Friday, February 21, 2014

The boredom of Andy Warhol.


You are probably familiar with the format of celebrity crib shows: somebody rich trudges a camera crew around their over-sized mansion for a ego boost and a voyeuristic trill on the part of the viewer. I don't remember anything about this particular show except in the mist of typical luxurious finery, the host boosted 'and here in the hall is my Warhol.' I can't even recall the name of the host but I still remember the Warhol kitsch incongruently hanging in the elegant hall.

Warhol's appeal baffled me because his work is utterly bland. But as it turns out, that's the whole point.

Andy Warhol was a superstar during the 60's known for his pop art mass produced by a ménage of porn performers, drag queens, socialites, drug addicts, and musicians, who became known as the Warhol Superstars. (Pop art is an art movement employing aspects of mass culture, such as advertising, comic books and mundane objects.)

Warhol's center themes are the boredom of modern life and the impossibility of personal meaning. His art normally consists of a cultural icon repeated several times in different shades. A typical example is the famous image of Marilyn Monroe staring soullessly out at the viewer like a photoshoped magazine cover; a flat empty image of the person she once was.

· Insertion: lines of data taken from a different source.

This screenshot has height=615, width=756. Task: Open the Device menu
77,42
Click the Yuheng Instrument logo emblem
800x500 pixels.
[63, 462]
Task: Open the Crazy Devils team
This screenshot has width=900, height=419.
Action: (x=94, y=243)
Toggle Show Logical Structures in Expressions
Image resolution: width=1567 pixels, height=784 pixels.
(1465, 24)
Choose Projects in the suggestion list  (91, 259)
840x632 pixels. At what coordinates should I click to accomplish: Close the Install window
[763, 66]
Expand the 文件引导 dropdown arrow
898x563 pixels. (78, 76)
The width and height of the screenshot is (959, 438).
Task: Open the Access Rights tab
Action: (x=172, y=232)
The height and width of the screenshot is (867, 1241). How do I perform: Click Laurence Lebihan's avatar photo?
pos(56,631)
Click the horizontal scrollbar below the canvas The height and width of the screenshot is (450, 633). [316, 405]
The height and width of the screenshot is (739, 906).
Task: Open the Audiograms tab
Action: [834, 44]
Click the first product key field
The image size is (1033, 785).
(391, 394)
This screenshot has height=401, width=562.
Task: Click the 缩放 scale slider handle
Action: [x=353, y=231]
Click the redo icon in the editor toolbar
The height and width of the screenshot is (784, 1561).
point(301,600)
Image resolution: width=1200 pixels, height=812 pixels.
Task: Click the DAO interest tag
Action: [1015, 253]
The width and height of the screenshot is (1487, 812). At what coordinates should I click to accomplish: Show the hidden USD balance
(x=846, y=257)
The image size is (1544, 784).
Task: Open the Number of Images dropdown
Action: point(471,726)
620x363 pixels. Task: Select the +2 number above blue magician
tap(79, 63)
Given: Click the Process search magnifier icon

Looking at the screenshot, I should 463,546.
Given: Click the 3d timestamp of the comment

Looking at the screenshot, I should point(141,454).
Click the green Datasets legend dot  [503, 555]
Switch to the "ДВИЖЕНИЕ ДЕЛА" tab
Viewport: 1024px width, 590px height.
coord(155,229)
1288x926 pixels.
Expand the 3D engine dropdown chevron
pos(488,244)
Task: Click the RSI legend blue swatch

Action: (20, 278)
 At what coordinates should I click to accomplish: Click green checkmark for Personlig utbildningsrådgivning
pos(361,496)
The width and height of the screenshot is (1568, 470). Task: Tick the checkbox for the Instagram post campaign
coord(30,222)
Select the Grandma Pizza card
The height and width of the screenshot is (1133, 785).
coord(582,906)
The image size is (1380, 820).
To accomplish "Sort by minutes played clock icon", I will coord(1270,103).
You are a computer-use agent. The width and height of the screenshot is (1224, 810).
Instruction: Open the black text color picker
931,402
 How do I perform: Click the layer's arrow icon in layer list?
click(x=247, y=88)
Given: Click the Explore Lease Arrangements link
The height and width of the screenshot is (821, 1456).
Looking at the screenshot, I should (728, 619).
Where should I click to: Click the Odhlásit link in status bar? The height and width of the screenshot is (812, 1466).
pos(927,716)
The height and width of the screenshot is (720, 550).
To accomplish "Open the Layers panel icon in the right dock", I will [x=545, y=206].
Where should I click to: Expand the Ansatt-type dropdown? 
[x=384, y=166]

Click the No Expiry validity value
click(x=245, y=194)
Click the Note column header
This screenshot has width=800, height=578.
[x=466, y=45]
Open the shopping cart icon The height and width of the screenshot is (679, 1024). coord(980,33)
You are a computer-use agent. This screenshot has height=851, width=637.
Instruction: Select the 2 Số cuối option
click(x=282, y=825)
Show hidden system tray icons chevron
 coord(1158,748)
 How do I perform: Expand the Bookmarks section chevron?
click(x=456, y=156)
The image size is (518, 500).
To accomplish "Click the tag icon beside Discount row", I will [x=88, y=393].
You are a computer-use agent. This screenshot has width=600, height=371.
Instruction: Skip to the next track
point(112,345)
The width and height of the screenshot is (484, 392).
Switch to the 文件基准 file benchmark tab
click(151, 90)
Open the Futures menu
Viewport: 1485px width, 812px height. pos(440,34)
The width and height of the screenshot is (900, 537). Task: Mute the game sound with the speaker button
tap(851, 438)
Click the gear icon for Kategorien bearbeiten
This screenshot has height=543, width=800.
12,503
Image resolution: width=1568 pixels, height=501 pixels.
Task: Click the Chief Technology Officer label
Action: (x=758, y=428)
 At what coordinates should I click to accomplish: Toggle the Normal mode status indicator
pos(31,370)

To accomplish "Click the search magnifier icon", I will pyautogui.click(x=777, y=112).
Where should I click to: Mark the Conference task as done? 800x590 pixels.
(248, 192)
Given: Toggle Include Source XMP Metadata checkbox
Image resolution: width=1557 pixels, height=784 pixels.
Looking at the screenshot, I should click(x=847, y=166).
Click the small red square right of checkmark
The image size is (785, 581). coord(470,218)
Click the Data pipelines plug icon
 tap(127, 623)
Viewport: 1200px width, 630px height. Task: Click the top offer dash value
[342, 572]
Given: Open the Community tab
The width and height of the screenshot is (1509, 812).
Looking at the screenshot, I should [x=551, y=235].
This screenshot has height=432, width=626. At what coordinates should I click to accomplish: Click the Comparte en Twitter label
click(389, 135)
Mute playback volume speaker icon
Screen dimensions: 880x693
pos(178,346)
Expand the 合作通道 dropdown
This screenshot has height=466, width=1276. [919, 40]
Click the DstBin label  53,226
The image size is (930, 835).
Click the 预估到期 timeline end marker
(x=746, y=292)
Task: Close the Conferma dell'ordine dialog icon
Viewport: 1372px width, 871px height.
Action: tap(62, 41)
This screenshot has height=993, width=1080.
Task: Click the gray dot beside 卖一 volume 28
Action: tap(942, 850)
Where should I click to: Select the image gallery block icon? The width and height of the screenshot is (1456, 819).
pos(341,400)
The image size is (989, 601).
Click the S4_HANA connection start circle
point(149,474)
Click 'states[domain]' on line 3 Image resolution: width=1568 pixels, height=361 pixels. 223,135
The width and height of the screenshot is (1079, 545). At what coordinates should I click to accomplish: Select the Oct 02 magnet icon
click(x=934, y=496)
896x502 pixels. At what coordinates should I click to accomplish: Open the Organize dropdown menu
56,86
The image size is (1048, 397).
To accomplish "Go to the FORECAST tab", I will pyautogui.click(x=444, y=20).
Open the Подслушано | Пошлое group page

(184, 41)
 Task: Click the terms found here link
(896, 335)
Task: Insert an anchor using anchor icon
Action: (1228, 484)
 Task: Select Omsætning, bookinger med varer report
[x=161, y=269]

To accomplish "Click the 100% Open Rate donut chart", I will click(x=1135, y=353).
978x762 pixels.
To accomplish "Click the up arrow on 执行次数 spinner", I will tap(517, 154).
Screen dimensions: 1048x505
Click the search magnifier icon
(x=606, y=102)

His life philosophy was, in his own words, a 'looking for nothingness.' He sought to abandon the romantic search for individualistic meaning by instead embracing boredom and meaningless until all emotion and desire, including boredom itself, was forgotten. Then he would be content:
I've been quoted a lot as saying, 'I like boring things.' Well, I said it and I meant it. But that doesn't mean I'm not bored by them. Of course, what I think is boring can't be the same as what other people think is, since I could never stand to watch all the most popular action shows on TV, because they're essentially the same plots and the same shots and the same cuts over and over again. Apparently, most people love watching the same basic thing as long as the details are different. But I'm just the opposite: If I'm going to sit and watch the same thing I saw the night before, I don't want it to be essentially the same - I want it to be exactly the same. Because the more you look at the same exact thing, the more meaning goes away, and the better and emptier you feel. 
He rejected individualism which paradoxically made him more individual. However if Warhol sought to drain meaning by representing a bland image over and over, then, yeah, he nailed it.  But why oh why would anybody hang it on their wall? Being rich is not excuse enough.